Precari: campagna vertenziale carta docente

Il personale precario ha diritto alla “carta docente”, ovvero al beneficio economico di 500 euro a supporto della formazione e l’aggiornamento di cui già fruiscono i docenti di ruolo.

È quanto ha stabilito il Consiglio di Stato con una recente sentenza (n.1842/2022) a seguito di ricorso promosso da un gruppo di insegnanti di religione a tempo determinato,

affermando che non ci può essere discriminazione di trattamento tra personale precario e di ruolo. Ne consegue che la disposizione (introdotta dalla Legge 107/2015) che esclude dal beneficio della “carta docente” il personale non di ruolo è palesemente illegittima perché contrasta con i principi di non discriminazione, parità di trattamento e buon andamento della Pubblica Amministrazione previsti dagli artt. 3, 35 e 97 della Costituzione.

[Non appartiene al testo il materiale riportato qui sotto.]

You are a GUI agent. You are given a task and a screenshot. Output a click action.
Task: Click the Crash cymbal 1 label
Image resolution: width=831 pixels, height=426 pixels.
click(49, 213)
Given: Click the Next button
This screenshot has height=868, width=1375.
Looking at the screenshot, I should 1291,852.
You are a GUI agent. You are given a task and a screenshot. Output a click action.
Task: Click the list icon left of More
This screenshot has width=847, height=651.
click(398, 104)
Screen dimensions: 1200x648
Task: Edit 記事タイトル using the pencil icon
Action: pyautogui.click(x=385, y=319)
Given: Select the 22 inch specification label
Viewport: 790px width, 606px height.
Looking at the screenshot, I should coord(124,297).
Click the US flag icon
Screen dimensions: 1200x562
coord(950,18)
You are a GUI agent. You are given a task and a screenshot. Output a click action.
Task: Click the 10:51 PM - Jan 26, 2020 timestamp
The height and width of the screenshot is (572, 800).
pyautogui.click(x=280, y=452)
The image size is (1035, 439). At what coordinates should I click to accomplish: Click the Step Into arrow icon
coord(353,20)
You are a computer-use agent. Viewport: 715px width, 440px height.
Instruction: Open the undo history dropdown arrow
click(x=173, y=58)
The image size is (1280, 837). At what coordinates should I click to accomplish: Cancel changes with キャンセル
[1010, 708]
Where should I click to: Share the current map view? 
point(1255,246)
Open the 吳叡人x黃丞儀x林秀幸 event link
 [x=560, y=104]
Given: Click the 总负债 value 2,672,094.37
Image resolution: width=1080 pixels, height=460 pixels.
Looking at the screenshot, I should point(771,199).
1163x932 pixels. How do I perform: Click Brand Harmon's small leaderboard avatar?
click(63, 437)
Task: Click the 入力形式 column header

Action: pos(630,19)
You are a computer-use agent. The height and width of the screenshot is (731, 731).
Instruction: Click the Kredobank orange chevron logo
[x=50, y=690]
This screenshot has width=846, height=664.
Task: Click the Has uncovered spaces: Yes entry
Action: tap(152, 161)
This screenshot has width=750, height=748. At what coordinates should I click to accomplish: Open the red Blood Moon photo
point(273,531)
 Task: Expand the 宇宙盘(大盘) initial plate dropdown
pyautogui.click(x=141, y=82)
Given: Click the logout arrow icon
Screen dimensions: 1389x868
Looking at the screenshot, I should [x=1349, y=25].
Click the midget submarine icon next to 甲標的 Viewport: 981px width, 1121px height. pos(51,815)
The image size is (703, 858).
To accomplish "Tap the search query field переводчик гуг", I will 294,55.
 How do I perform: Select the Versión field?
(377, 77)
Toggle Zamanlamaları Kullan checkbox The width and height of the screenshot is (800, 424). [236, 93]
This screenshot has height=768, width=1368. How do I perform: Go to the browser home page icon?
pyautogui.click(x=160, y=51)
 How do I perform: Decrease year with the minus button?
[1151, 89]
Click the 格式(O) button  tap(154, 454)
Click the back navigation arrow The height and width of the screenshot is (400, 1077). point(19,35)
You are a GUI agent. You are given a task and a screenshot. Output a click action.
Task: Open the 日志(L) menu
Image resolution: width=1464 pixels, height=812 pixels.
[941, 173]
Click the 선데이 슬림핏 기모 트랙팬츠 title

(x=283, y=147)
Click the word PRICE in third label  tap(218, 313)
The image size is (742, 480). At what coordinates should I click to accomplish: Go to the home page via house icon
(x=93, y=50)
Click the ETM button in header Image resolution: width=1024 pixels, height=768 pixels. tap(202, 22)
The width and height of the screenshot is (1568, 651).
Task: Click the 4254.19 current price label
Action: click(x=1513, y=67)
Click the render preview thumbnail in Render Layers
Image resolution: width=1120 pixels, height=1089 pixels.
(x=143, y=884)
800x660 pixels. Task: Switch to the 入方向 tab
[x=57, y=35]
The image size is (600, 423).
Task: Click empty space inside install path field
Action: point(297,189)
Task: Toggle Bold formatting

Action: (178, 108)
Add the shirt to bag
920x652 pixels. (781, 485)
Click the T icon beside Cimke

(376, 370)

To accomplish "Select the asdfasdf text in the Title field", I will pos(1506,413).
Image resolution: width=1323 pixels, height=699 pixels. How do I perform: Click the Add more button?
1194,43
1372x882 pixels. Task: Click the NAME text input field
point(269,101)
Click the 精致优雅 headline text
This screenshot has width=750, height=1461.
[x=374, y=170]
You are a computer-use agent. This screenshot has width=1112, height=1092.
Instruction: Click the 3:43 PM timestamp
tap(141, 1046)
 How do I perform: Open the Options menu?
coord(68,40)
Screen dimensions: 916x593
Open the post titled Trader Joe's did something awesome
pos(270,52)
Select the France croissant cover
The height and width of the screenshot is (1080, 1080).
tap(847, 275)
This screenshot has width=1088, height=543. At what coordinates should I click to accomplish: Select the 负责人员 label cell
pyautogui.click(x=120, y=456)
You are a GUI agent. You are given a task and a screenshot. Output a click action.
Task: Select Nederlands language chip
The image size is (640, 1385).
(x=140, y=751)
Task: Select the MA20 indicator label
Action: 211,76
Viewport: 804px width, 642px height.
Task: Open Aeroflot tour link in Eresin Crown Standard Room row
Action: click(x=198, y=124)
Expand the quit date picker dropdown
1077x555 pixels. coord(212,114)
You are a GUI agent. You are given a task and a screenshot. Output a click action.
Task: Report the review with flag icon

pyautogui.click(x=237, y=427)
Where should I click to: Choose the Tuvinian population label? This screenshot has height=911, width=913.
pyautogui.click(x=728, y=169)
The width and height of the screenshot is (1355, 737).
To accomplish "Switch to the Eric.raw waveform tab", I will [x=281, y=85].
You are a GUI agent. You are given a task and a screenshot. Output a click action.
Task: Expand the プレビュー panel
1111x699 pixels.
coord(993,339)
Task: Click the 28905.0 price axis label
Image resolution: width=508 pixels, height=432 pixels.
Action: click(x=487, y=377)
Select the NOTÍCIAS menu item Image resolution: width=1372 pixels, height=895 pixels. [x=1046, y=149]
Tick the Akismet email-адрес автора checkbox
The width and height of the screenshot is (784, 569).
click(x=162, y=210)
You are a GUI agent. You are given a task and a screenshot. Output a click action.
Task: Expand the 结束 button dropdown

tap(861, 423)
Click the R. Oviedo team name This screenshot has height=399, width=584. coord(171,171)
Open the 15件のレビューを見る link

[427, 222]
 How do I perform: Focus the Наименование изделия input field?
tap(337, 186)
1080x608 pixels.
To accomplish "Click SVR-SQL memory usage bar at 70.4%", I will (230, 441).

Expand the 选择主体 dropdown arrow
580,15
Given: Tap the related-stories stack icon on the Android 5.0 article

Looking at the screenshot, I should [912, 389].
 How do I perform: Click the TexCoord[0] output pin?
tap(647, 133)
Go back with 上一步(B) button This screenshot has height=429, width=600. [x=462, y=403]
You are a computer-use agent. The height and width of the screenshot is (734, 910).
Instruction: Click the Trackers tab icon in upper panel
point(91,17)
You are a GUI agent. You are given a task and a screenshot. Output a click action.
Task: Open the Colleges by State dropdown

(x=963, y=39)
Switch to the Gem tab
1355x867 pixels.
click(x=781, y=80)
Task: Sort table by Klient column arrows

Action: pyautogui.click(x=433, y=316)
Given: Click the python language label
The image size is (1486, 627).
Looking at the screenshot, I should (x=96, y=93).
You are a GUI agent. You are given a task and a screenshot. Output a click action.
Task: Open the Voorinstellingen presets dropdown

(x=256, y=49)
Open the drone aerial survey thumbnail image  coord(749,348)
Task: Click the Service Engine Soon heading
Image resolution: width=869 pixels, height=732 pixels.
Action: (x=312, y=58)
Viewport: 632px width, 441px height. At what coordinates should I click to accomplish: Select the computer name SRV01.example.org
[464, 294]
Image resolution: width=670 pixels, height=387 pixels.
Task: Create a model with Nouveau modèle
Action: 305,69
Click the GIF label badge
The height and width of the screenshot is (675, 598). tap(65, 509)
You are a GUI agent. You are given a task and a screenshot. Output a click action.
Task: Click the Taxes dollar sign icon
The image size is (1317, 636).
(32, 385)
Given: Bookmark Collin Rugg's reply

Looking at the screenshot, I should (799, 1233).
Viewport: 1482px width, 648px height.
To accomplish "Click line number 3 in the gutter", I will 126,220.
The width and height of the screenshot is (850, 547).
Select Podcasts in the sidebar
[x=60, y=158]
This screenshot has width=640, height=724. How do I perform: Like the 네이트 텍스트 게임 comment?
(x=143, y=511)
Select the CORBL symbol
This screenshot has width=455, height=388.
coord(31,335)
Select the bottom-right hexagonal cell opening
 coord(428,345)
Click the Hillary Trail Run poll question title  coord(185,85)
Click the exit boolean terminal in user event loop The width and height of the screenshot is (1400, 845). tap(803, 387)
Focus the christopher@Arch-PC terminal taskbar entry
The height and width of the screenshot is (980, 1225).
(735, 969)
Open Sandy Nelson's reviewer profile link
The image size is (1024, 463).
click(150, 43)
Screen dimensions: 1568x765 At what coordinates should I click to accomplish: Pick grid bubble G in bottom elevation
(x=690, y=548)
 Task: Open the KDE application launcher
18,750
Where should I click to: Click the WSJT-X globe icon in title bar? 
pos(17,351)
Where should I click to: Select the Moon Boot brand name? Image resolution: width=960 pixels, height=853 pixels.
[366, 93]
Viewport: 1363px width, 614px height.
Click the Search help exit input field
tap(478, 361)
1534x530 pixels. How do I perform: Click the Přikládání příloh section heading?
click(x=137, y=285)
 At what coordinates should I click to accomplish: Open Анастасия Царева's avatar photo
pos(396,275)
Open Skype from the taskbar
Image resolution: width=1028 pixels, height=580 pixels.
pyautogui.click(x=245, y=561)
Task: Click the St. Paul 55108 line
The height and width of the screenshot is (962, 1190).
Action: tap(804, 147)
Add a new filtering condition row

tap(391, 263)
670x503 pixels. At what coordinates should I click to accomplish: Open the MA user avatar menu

Trova così conferma quanto da sempre denunciato e sostenuto dalla FLC CGIL anche nelle aule giudiziarie, ma che solo adesso il Consiglio di Stato ha finalmente affermato

cambiando il proprio orientamento rispetto alle prime decisioni negative.

La FLC CGIL avvierà una campagna vertenziale su tutto il territorio nazionale, quindi anche a Forlì Cesena, al fine di tutelare i docenti con contratto a tempo determinato che si

sono visti negare ingiustamente in tutti questi anni la “carta docente”.


Invitiamo gli interessati ad inviare immediatamente la diffida (in allegato), per interruzione dei termini e messa in mora da inviare per raccomandata al Ministero Viale di Trastevere, 76/A, 00153 Roma RM o tramite pec uffgabinetto@postacert.istruzione.it e a compilare il form entro e non oltre il 20 aprile https://forms.gle/hRorv5kYvpF5JaRC9 per comunicare la manifestazione d'interesse, quindi senza impegno, al ricorso

Sarà nostra cura contattarvi nelle prossime settimane per fornire tutte le informazioni utili e necessarie relative alla vertenza.

Il ricorso sarà riservato agli iscritti alla FLC CGIL o a chi intende iscriversi.

Analogamente anche il personale educativo, di ruolo e non di ruolo, alla luce di precedenti giurisprudenziali favorevoli, potrà intraprendere il ricorso legale al fine di vedersi riconosciuta la “carta docenti” da cui oggi viene ancora escluso.

Così come anche per il personale ATA sarà valutata la possibilità di un’azione legale per estendere il beneficio economico anche a questo personale al fine di sostenerne l’attività di formazione.

In ogni caso, la FLC CGIL, in occasione del rinnovo del contratto nazionale di lavoro, sarà impegnata a garantire a tutto il personale della scuola (docente, educatore ed ATA), sia precario che di ruolo, il diritto alla “card” a sostegno delle spese per la formazione e l’aggiornamento professionale.